→ TASK TO COMPLETE:
Every single line below has to be printed once more, exactly.

Collected data entries
■ ■ ■
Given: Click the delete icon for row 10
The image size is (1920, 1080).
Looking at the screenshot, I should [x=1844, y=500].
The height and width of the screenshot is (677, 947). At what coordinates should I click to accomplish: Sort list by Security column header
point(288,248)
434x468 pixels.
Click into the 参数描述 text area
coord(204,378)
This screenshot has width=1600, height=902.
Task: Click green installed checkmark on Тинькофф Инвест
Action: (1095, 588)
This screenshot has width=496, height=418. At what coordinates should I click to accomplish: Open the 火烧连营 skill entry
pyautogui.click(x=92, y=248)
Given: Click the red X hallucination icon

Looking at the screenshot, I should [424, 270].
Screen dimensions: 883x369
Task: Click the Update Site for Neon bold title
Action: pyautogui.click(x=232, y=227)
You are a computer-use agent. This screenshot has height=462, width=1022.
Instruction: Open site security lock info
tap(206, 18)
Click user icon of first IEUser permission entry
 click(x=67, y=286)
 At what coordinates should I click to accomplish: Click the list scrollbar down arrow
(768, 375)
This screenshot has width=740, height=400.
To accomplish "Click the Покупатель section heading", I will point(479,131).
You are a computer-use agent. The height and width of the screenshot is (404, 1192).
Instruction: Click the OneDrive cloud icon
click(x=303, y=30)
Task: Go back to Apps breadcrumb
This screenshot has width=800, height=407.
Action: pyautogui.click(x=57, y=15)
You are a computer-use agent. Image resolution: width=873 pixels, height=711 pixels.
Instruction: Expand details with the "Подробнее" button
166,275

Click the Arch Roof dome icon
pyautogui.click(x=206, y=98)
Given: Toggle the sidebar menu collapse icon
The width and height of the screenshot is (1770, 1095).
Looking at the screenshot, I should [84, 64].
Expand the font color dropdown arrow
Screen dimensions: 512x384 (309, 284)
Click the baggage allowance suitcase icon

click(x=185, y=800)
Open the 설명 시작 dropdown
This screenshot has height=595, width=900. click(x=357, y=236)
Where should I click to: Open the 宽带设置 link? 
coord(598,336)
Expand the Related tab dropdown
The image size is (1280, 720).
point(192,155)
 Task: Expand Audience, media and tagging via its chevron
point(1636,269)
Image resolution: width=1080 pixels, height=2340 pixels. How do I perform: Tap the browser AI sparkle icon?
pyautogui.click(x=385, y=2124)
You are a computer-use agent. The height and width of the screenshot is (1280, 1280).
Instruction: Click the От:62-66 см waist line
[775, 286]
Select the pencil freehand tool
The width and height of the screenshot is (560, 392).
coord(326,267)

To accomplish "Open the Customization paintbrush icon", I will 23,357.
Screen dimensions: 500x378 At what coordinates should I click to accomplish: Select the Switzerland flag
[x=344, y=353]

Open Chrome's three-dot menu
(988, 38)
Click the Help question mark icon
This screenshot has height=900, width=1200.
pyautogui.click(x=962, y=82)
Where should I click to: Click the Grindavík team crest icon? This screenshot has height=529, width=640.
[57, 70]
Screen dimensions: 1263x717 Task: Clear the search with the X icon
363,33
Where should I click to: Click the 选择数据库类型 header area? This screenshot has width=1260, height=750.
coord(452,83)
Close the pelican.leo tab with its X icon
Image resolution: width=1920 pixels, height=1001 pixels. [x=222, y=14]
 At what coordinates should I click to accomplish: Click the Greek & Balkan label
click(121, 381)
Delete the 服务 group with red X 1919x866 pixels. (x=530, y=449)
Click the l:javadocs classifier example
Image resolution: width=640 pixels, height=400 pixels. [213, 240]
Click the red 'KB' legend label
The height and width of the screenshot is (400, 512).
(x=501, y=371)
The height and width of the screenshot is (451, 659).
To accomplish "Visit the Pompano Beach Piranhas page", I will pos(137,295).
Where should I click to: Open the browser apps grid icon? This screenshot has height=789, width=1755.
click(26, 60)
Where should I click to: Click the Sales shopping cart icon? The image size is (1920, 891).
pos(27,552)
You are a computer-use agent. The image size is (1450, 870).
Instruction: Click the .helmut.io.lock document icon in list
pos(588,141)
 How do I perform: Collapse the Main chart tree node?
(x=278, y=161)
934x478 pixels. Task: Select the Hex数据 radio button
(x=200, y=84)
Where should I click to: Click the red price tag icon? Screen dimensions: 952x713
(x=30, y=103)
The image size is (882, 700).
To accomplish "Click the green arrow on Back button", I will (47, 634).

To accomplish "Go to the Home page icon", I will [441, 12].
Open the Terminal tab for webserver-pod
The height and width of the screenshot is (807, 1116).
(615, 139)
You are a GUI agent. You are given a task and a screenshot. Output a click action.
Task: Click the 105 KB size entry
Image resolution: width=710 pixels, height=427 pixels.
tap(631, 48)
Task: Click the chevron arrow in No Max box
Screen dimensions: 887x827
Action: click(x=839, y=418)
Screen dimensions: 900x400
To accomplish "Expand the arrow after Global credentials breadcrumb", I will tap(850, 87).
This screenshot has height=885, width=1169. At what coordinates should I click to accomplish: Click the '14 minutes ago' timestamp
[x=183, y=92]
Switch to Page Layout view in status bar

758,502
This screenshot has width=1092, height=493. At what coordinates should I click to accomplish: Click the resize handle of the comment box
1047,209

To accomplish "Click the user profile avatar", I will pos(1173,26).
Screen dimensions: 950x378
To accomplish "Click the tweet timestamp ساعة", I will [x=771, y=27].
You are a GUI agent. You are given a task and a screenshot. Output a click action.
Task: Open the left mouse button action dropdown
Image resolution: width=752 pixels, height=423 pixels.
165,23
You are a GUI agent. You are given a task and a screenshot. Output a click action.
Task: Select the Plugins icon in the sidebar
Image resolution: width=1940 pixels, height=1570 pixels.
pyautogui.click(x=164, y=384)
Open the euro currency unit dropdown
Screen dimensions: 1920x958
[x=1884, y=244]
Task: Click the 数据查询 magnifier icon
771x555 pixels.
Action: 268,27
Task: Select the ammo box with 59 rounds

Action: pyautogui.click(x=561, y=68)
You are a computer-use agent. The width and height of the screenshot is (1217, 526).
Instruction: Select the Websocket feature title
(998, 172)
■ ■ ■
→ EXERCISE OUTPUT:
Given: Click the delete icon for row 10
The image size is (1920, 1080).
Looking at the screenshot, I should [x=1844, y=500].
The height and width of the screenshot is (677, 947). At what coordinates should I click to accomplish: Sort list by Security column header
point(288,248)
434x468 pixels.
Click into the 参数描述 text area
coord(204,378)
This screenshot has width=1600, height=902.
Task: Click green installed checkmark on Тинькофф Инвест
Action: (1095, 588)
This screenshot has width=496, height=418. At what coordinates should I click to accomplish: Open the 火烧连营 skill entry
pyautogui.click(x=92, y=248)
Given: Click the red X hallucination icon

Looking at the screenshot, I should [424, 270].
Screen dimensions: 883x369
Task: Click the Update Site for Neon bold title
Action: pyautogui.click(x=232, y=227)
You are a computer-use agent. This screenshot has height=462, width=1022.
Instruction: Open site security lock info
tap(206, 18)
Click user icon of first IEUser permission entry
 click(x=67, y=286)
 At what coordinates should I click to accomplish: Click the list scrollbar down arrow
(768, 375)
This screenshot has width=740, height=400.
To accomplish "Click the Покупатель section heading", I will point(479,131).
You are a computer-use agent. The height and width of the screenshot is (404, 1192).
Instruction: Click the OneDrive cloud icon
click(x=303, y=30)
Task: Go back to Apps breadcrumb
This screenshot has width=800, height=407.
Action: pyautogui.click(x=57, y=15)
You are a computer-use agent. Image resolution: width=873 pixels, height=711 pixels.
Instruction: Expand details with the "Подробнее" button
166,275

Click the Arch Roof dome icon
pyautogui.click(x=206, y=98)
Given: Toggle the sidebar menu collapse icon
The width and height of the screenshot is (1770, 1095).
Looking at the screenshot, I should [84, 64].
Expand the font color dropdown arrow
Screen dimensions: 512x384 (309, 284)
Click the baggage allowance suitcase icon

click(x=185, y=800)
Open the 설명 시작 dropdown
This screenshot has height=595, width=900. click(x=357, y=236)
Where should I click to: Open the 宽带设置 link? 
coord(598,336)
Expand the Related tab dropdown
The image size is (1280, 720).
point(192,155)
 Task: Expand Audience, media and tagging via its chevron
point(1636,269)
Image resolution: width=1080 pixels, height=2340 pixels. How do I perform: Tap the browser AI sparkle icon?
pyautogui.click(x=385, y=2124)
You are a computer-use agent. The height and width of the screenshot is (1280, 1280).
Instruction: Click the От:62-66 см waist line
[775, 286]
Select the pencil freehand tool
The width and height of the screenshot is (560, 392).
coord(326,267)

To accomplish "Open the Customization paintbrush icon", I will 23,357.
Screen dimensions: 500x378 At what coordinates should I click to accomplish: Select the Switzerland flag
[x=344, y=353]

Open Chrome's three-dot menu
(988, 38)
Click the Help question mark icon
This screenshot has height=900, width=1200.
pyautogui.click(x=962, y=82)
Where should I click to: Click the Grindavík team crest icon? This screenshot has height=529, width=640.
[57, 70]
Screen dimensions: 1263x717 Task: Clear the search with the X icon
363,33
Where should I click to: Click the 选择数据库类型 header area? This screenshot has width=1260, height=750.
coord(452,83)
Close the pelican.leo tab with its X icon
Image resolution: width=1920 pixels, height=1001 pixels. [x=222, y=14]
 At what coordinates should I click to accomplish: Click the Greek & Balkan label
click(121, 381)
Delete the 服务 group with red X 1919x866 pixels. (x=530, y=449)
Click the l:javadocs classifier example
Image resolution: width=640 pixels, height=400 pixels. [213, 240]
Click the red 'KB' legend label
The height and width of the screenshot is (400, 512).
(x=501, y=371)
The height and width of the screenshot is (451, 659).
To accomplish "Visit the Pompano Beach Piranhas page", I will pos(137,295).
Where should I click to: Open the browser apps grid icon? This screenshot has height=789, width=1755.
click(26, 60)
Where should I click to: Click the Sales shopping cart icon? The image size is (1920, 891).
pos(27,552)
You are a computer-use agent. The image size is (1450, 870).
Instruction: Click the .helmut.io.lock document icon in list
pos(588,141)
 How do I perform: Collapse the Main chart tree node?
(x=278, y=161)
934x478 pixels. Task: Select the Hex数据 radio button
(x=200, y=84)
Where should I click to: Click the red price tag icon? Screen dimensions: 952x713
(x=30, y=103)
The image size is (882, 700).
To accomplish "Click the green arrow on Back button", I will (47, 634).

To accomplish "Go to the Home page icon", I will [441, 12].
Open the Terminal tab for webserver-pod
The height and width of the screenshot is (807, 1116).
(615, 139)
You are a GUI agent. You are given a task and a screenshot. Output a click action.
Task: Click the 105 KB size entry
Image resolution: width=710 pixels, height=427 pixels.
tap(631, 48)
Task: Click the chevron arrow in No Max box
Screen dimensions: 887x827
Action: click(x=839, y=418)
Screen dimensions: 900x400
To accomplish "Expand the arrow after Global credentials breadcrumb", I will tap(850, 87).
This screenshot has height=885, width=1169. At what coordinates should I click to accomplish: Click the '14 minutes ago' timestamp
[x=183, y=92]
Switch to Page Layout view in status bar

758,502
This screenshot has width=1092, height=493. At what coordinates should I click to accomplish: Click the resize handle of the comment box
1047,209

To accomplish "Click the user profile avatar", I will pos(1173,26).
Screen dimensions: 950x378
To accomplish "Click the tweet timestamp ساعة", I will [x=771, y=27].
You are a GUI agent. You are given a task and a screenshot. Output a click action.
Task: Open the left mouse button action dropdown
Image resolution: width=752 pixels, height=423 pixels.
165,23
You are a GUI agent. You are given a task and a screenshot. Output a click action.
Task: Select the Plugins icon in the sidebar
Image resolution: width=1940 pixels, height=1570 pixels.
pyautogui.click(x=164, y=384)
Open the euro currency unit dropdown
Screen dimensions: 1920x958
[x=1884, y=244]
Task: Click the 数据查询 magnifier icon
771x555 pixels.
Action: 268,27
Task: Select the ammo box with 59 rounds

Action: pyautogui.click(x=561, y=68)
You are a computer-use agent. The width and height of the screenshot is (1217, 526).
Instruction: Select the Websocket feature title
(998, 172)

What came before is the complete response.